Stored data entries
BEGIN

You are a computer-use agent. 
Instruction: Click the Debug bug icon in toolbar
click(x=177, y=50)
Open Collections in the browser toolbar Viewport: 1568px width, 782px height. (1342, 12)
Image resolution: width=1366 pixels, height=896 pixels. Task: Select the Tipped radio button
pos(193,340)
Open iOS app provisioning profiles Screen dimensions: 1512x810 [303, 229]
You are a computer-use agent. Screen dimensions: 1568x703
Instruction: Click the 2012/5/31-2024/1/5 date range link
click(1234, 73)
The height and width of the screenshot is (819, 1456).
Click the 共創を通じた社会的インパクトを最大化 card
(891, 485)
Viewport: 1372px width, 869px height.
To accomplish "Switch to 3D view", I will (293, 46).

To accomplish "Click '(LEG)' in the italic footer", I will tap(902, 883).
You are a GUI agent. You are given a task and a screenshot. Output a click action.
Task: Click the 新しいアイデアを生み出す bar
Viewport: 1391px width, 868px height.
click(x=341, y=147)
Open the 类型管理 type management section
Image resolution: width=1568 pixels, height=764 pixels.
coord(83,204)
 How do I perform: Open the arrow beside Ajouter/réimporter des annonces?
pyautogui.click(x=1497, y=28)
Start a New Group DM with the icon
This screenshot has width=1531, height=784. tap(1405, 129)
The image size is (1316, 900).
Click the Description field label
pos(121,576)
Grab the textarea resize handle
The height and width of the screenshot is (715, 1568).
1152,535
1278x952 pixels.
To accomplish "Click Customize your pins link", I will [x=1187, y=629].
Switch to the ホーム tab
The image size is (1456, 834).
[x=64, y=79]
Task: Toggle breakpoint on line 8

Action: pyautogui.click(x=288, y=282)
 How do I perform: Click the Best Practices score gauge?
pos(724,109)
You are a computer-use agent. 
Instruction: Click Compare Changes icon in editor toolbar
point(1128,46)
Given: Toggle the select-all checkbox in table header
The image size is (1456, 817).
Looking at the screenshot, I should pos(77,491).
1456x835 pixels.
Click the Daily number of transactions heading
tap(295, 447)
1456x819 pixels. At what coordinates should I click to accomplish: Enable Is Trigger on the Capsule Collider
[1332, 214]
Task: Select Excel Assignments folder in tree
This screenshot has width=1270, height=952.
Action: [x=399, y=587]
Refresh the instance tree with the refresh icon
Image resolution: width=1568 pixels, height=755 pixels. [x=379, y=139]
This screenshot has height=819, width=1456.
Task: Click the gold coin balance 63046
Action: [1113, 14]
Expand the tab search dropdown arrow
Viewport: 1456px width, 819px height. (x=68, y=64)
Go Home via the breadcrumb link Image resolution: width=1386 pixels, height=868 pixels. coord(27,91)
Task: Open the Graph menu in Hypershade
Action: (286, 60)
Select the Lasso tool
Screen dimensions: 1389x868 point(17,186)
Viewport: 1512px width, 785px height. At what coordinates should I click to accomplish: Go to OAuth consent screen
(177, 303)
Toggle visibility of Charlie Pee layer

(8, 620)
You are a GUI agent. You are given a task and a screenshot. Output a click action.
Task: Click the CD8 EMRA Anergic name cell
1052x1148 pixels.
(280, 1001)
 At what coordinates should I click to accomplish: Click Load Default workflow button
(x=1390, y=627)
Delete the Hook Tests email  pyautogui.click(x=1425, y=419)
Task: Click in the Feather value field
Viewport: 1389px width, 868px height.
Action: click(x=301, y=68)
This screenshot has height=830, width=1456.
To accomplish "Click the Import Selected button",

END

- [To do]:
Send back every entry precisely as given.

- [Solution for this task]:
You are a computer-use agent. 
Instruction: Click the Debug bug icon in toolbar
click(x=177, y=50)
Open Collections in the browser toolbar Viewport: 1568px width, 782px height. (1342, 12)
Image resolution: width=1366 pixels, height=896 pixels. Task: Select the Tipped radio button
pos(193,340)
Open iOS app provisioning profiles Screen dimensions: 1512x810 [303, 229]
You are a computer-use agent. Screen dimensions: 1568x703
Instruction: Click the 2012/5/31-2024/1/5 date range link
click(1234, 73)
The height and width of the screenshot is (819, 1456).
Click the 共創を通じた社会的インパクトを最大化 card
(891, 485)
Viewport: 1372px width, 869px height.
To accomplish "Switch to 3D view", I will (293, 46).

To accomplish "Click '(LEG)' in the italic footer", I will tap(902, 883).
You are a GUI agent. You are given a task and a screenshot. Output a click action.
Task: Click the 新しいアイデアを生み出す bar
Viewport: 1391px width, 868px height.
click(x=341, y=147)
Open the 类型管理 type management section
Image resolution: width=1568 pixels, height=764 pixels.
coord(83,204)
 How do I perform: Open the arrow beside Ajouter/réimporter des annonces?
pyautogui.click(x=1497, y=28)
Start a New Group DM with the icon
This screenshot has width=1531, height=784. tap(1405, 129)
The image size is (1316, 900).
Click the Description field label
pos(121,576)
Grab the textarea resize handle
The height and width of the screenshot is (715, 1568).
1152,535
1278x952 pixels.
To accomplish "Click Customize your pins link", I will [x=1187, y=629].
Switch to the ホーム tab
The image size is (1456, 834).
[x=64, y=79]
Task: Toggle breakpoint on line 8

Action: pyautogui.click(x=288, y=282)
 How do I perform: Click the Best Practices score gauge?
pos(724,109)
You are a computer-use agent. 
Instruction: Click Compare Changes icon in editor toolbar
point(1128,46)
Given: Toggle the select-all checkbox in table header
The image size is (1456, 817).
Looking at the screenshot, I should pos(77,491).
1456x835 pixels.
Click the Daily number of transactions heading
tap(295, 447)
1456x819 pixels. At what coordinates should I click to accomplish: Enable Is Trigger on the Capsule Collider
[1332, 214]
Task: Select Excel Assignments folder in tree
This screenshot has width=1270, height=952.
Action: [x=399, y=587]
Refresh the instance tree with the refresh icon
Image resolution: width=1568 pixels, height=755 pixels. [x=379, y=139]
This screenshot has height=819, width=1456.
Task: Click the gold coin balance 63046
Action: [1113, 14]
Expand the tab search dropdown arrow
Viewport: 1456px width, 819px height. (x=68, y=64)
Go Home via the breadcrumb link Image resolution: width=1386 pixels, height=868 pixels. coord(27,91)
Task: Open the Graph menu in Hypershade
Action: (286, 60)
Select the Lasso tool
Screen dimensions: 1389x868 point(17,186)
Viewport: 1512px width, 785px height. At what coordinates should I click to accomplish: Go to OAuth consent screen
(177, 303)
Toggle visibility of Charlie Pee layer

(8, 620)
You are a GUI agent. You are given a task and a screenshot. Output a click action.
Task: Click the CD8 EMRA Anergic name cell
1052x1148 pixels.
(280, 1001)
 At what coordinates should I click to accomplish: Click Load Default workflow button
(x=1390, y=627)
Delete the Hook Tests email  pyautogui.click(x=1425, y=419)
Task: Click in the Feather value field
Viewport: 1389px width, 868px height.
Action: click(x=301, y=68)
This screenshot has height=830, width=1456.
To accomplish "Click the Import Selected button",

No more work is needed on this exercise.